Democrat Peter Shumlin will appear before a joint session of the Vermont Legislature to deliver his budget address, the content of which he hinted at during his inaugural address last week. “This is the hardest budget I’ve had to create and it will take a balanced approach to bring our state spending in line with future revenue projections. I’ll address critical policy areas including workforce development, educational quality and spending, health care, child protection, and continuing our progress with drug addiction.”

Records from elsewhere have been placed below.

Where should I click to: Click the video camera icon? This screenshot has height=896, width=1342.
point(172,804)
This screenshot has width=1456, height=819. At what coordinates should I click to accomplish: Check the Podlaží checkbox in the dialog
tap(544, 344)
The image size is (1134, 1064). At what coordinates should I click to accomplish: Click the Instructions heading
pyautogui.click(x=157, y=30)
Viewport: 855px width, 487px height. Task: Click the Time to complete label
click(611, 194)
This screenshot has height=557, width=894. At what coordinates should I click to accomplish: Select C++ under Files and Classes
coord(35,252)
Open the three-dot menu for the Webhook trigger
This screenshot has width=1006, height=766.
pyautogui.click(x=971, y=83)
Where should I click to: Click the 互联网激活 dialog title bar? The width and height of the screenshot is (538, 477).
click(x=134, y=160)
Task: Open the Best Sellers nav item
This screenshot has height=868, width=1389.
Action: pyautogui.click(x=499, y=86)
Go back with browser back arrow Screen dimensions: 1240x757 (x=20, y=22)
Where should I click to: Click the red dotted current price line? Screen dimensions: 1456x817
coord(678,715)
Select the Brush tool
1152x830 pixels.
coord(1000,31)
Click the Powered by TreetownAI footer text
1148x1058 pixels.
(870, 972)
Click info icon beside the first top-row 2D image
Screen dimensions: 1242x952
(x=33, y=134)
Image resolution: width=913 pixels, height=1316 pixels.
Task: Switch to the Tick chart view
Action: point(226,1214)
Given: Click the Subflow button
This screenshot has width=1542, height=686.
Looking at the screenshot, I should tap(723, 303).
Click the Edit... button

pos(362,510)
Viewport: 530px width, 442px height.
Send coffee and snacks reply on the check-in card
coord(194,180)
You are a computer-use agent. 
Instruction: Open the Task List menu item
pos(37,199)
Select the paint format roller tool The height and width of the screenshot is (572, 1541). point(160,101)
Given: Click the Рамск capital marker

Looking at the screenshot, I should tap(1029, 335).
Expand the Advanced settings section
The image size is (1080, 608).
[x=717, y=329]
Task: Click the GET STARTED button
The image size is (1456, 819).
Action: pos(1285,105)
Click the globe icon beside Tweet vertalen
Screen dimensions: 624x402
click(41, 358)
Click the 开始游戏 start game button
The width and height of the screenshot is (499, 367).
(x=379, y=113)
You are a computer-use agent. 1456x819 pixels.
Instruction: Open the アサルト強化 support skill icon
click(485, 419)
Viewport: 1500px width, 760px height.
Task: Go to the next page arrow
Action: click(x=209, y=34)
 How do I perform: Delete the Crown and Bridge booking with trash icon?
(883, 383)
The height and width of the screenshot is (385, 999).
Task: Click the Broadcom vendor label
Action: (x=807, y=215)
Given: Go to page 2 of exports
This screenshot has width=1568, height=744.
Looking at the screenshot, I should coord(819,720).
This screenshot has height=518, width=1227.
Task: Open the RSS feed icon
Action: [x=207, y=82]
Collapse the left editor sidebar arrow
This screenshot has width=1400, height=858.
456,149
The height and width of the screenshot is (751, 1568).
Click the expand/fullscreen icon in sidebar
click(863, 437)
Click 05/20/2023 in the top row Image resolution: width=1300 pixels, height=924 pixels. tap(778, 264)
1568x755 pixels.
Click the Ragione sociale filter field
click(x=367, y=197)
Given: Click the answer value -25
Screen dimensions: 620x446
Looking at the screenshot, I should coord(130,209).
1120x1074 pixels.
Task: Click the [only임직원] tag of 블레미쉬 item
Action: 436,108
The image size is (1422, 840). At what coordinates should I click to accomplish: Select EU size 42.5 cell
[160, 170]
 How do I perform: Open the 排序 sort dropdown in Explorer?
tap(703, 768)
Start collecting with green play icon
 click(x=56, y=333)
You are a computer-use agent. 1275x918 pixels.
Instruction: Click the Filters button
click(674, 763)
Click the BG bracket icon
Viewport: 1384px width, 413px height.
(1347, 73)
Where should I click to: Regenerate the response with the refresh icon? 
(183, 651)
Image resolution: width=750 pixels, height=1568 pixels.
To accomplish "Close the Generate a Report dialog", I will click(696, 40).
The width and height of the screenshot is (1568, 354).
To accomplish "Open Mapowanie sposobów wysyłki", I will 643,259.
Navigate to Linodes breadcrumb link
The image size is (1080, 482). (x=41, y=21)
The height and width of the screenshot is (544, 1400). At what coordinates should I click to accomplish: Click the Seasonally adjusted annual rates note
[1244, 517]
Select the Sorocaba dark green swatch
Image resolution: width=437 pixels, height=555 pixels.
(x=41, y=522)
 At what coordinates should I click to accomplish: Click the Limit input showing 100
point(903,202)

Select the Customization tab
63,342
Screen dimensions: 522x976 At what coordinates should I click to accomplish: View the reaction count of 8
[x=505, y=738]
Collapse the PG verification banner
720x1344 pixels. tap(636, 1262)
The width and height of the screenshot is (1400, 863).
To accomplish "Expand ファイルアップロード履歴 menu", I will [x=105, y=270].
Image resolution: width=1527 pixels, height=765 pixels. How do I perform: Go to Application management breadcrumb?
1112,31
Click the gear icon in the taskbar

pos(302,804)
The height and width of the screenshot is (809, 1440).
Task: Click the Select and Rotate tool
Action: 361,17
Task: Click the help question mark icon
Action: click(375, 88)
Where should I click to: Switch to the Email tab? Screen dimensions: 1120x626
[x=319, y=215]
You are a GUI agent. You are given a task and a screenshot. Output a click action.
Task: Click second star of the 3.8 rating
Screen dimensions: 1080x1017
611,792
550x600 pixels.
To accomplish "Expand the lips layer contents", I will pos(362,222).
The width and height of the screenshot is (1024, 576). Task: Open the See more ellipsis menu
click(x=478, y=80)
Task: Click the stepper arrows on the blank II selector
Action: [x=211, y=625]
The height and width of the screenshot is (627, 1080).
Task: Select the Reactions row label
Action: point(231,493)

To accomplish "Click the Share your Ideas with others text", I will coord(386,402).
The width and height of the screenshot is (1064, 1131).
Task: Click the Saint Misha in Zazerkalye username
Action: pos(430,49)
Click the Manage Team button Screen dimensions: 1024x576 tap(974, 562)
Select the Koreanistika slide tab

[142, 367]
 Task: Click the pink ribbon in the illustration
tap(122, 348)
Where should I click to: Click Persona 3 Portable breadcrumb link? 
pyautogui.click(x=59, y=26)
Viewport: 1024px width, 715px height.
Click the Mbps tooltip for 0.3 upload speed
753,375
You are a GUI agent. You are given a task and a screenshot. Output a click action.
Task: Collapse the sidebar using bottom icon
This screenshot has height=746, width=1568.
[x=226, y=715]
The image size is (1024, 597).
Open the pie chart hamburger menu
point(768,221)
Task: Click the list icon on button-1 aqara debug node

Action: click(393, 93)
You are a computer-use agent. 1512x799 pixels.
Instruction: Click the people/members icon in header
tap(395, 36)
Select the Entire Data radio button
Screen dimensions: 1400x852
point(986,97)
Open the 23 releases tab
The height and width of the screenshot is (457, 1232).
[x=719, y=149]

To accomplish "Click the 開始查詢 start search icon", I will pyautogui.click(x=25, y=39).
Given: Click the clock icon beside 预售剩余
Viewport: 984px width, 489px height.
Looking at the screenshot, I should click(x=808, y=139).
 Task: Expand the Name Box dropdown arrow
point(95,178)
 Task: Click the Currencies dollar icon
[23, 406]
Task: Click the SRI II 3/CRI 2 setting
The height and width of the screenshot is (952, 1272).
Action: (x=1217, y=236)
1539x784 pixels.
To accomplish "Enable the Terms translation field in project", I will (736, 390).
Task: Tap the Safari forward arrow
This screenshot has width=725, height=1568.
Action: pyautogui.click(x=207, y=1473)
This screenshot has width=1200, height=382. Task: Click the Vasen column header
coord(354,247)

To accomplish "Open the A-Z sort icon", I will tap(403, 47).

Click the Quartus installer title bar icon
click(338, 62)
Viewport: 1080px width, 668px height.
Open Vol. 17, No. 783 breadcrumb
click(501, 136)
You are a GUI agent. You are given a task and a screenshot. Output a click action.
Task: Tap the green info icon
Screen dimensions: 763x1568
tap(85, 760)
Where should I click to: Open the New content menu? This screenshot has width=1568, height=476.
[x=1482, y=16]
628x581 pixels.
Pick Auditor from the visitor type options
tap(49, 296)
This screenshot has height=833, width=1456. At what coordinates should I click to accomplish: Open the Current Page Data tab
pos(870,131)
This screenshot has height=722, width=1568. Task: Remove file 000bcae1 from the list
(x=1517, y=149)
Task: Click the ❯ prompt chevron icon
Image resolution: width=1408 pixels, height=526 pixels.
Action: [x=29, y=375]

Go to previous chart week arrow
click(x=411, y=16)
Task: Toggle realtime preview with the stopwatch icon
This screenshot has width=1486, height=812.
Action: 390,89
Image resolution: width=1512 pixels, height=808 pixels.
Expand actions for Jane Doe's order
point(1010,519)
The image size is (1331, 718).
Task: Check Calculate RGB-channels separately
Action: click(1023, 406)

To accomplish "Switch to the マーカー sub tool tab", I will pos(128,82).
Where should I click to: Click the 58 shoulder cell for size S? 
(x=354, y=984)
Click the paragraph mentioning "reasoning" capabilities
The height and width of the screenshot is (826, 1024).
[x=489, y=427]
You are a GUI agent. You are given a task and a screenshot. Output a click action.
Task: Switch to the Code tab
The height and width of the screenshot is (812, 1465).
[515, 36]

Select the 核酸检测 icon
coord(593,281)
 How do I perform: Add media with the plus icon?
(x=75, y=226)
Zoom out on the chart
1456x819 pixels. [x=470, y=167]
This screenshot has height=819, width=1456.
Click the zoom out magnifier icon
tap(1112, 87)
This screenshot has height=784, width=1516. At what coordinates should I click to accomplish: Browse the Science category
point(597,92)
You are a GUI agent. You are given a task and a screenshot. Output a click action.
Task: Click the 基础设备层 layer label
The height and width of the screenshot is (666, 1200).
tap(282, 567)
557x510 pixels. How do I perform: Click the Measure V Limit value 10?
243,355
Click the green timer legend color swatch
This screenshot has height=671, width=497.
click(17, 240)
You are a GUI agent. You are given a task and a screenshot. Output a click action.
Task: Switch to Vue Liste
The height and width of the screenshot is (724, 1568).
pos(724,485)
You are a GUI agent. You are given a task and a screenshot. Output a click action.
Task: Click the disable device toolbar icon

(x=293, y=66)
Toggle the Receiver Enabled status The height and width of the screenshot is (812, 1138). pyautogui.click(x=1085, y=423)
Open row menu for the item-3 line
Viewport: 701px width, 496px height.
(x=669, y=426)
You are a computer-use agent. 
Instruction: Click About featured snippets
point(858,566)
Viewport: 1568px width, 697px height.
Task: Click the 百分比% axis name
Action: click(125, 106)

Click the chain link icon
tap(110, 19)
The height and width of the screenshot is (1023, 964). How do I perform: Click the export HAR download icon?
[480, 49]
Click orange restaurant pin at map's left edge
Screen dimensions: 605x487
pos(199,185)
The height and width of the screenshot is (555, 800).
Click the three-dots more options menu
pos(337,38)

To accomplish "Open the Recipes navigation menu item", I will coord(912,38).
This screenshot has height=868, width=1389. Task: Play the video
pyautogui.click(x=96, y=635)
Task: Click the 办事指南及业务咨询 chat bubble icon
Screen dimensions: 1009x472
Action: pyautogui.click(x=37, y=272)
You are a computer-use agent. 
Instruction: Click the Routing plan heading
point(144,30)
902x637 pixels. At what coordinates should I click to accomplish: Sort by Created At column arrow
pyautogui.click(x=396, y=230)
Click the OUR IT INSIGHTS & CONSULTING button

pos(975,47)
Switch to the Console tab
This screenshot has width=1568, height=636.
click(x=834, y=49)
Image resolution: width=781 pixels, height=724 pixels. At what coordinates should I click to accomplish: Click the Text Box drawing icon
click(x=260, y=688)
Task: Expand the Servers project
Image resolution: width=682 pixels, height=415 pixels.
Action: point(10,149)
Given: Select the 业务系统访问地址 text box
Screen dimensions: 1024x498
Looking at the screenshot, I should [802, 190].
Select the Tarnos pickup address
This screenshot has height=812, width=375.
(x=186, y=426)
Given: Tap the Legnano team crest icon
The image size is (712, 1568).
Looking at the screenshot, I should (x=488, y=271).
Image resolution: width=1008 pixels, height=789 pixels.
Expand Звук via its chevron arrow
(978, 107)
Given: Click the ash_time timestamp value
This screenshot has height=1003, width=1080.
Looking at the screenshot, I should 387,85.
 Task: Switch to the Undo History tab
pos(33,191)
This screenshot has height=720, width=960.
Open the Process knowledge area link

Middlebury College Professor Emeritus of Political Science Eric Davis says there are four fiscal issues the legislature must address this session. “The first is the budget gap, which is estimated at about $100 million. State spending in Vermont has been increasing at a rate of about 5-percent a year, whereas the state’s economy and revenues have been increasing at a rate of about 3-percent a year. Second I’ll be interested to see whether the governor takes the lead in proposing something to control the costs of K-12 education and reduce property taxes or whether he defers to the legislature on that. The third issue has to do with Medicaid reimbursements. And the fourth issue involves the transportation budget. The revenue that the state is collecting from the gas tax is down. It’s also down because there are more fuel efficient cars on the road. So those are all big issues and I expect the governor will have something to say about all of them.”
Rob Roper, president of conservative think tank the Ethan Allen Institute, expects the governor to talk about the big issues facing the state. “What are we going to do about health care now that he’s not going to pursue a singe-payer financing strategy? What are we going to do about property tax reform and education reform? And what are we going to do about the $100 million deficit that we’re facing for the next fiscal year? They just had to cut the current fiscal year budget. But what he needs to talk about, I think, is the fact that we have this budget deficit but it’s not the result of less money coming in. The state is taking in record amounts of revenue from we the taxpayers. It’s being projected out there as if they’re taking in less money. They’re spending more. We have a spending problem, not a revenue problem. And that’s what needs to be addressed, although I don’t think he’s going to talk about that in his speech.”
The governor’s inaugural was disrupted by protesters upset over his decision not to move forward with a single-payer health care financing plan for the state. The Burlington Free Press reported that at least one Republican representative is urging his peers to leave the chamber if protesters disrupt the budget address. The Vermont Workers Center organized last week’s rally and coordinator Keith Brunner expects a more subdued approach this week. “We’re planning to listen and review what the governor has to say. A number of supporters of the Health Care is a Human Right Campaign will be present. We were invited to join a press conference that faith leaders are putting on tomorrow morning and so we’ll have people there present at the press conference. We’re not planning an organized rally like last week.”
The address is scheduled before a joint session of the Legislature at 2 o’clock Thursday.